Für das Püree die Kartoffeln schälen, evtl. vierteln (geht schneller), und kochen. Sobald sie gar sind, das Wasser abtropfen lassen, eine Tasse Milch erwärmen und diese zu den Kartoffeln geben. Noch bevor man mit dem Stampfen beginnt sollte man das alles würzen, dann vermischt sich alles wesentlich besser. Einfach etwas Salz, Pfeffer und eine kleine Prise geriebenen Muskat. Wer möchte kann auch ein kleines Stück Butter als Geschmacksträger mit hinzugeben, muss aber nicht sein.
Die Nürnberger Rostbratwürste kann man je nach Geschmack und Möglichkeit entweder schnell in der Pfanne braten oder auf dem Grill rösten. Ich bevorzuge immer öfter den Grill da man hier nicht mit zusätzlichem Fett arbeiten muss und es geschmacklich super ist. Allerdings haben wir auch praktischerweise einen WEBER Gasgrill auf dem Balkon, der im Nu angeschmissen ist.
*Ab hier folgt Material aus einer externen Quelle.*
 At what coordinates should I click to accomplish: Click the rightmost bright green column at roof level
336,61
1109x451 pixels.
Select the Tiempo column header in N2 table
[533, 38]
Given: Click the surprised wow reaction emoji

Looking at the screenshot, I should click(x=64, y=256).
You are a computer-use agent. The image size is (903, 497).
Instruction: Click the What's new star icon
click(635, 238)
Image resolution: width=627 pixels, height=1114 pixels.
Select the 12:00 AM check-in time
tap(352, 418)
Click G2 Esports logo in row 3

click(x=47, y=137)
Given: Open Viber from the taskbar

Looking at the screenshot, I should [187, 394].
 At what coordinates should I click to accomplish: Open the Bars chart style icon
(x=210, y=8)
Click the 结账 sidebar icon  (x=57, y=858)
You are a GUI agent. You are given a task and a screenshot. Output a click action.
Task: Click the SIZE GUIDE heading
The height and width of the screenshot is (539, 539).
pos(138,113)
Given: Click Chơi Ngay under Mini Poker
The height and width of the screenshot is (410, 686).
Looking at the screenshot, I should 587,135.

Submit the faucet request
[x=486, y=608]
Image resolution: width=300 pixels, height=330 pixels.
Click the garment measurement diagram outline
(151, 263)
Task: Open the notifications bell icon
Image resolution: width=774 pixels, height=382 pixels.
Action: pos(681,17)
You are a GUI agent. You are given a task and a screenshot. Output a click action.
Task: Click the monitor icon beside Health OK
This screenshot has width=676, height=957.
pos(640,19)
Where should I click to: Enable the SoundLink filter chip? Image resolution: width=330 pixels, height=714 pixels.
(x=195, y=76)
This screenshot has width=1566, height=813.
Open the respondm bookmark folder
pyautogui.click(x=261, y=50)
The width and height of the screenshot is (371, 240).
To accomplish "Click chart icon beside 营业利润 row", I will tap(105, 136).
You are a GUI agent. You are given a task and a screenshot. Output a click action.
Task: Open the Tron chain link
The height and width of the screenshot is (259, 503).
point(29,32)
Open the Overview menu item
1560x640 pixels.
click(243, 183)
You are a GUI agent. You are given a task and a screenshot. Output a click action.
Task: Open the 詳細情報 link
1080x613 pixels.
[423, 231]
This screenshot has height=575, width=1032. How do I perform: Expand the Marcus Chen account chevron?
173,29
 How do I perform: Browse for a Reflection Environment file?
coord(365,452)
Kleines Steak mit Kartoffel-Wedges und Kräuterquark

  • Steaks (z.B. einfach kleine Minutensteaks)
  • große Kartoffeln nach Bedarf (festkochend)
  • 1 Becher Speisequark, mager
  • gehackte Kräuter (gerne auch aus dem Tiefkühlfach)
  • Olivenöl
  • Pflanzenöl
  • Salz und Pfeffer

Am besten mit den Kartoffeln beginnen. Diese sehr gut waschen und bei Bedarf schrubben da sie nicht unbedingt geschält werden müssen. Nun gut abtrocknen, halbieren und die Hälften dann in etwas dickere Scheiben schneiden. Alles in eine Schüssel geben und mit etwas Öl (z.B. Sonnenblumenöl) und Salz marinieren. Gerne kann man hier für den Pep auch etwas süßes Paprikapulver o.ä. hinzugeben. Jetzt alle Kartoffelecken auf einem Blech mit Backpapier verteilen und für ca. 20 Minuten bei ca. 200° in den Ofen schieben.
Der Kräuterquark ist schnell angerührt. Einfach Quark mit Kräutern, einem guten Schuss Olivenöl und Salz gut durchmischen, fertig ist der gesunde Dipp.
Zum Schluss, kurz bevor die Wedges fertig sind, die Steaks salzen und nach belieben würzen und wirklich nur ganz kurz in der Pfanne anbraten. Sie müssen nicht ganz gar sein, da sie auf dem Teller dann noch „nachgaren“ (evtl. kurz Alufolie darüber legen). Guten Appetit!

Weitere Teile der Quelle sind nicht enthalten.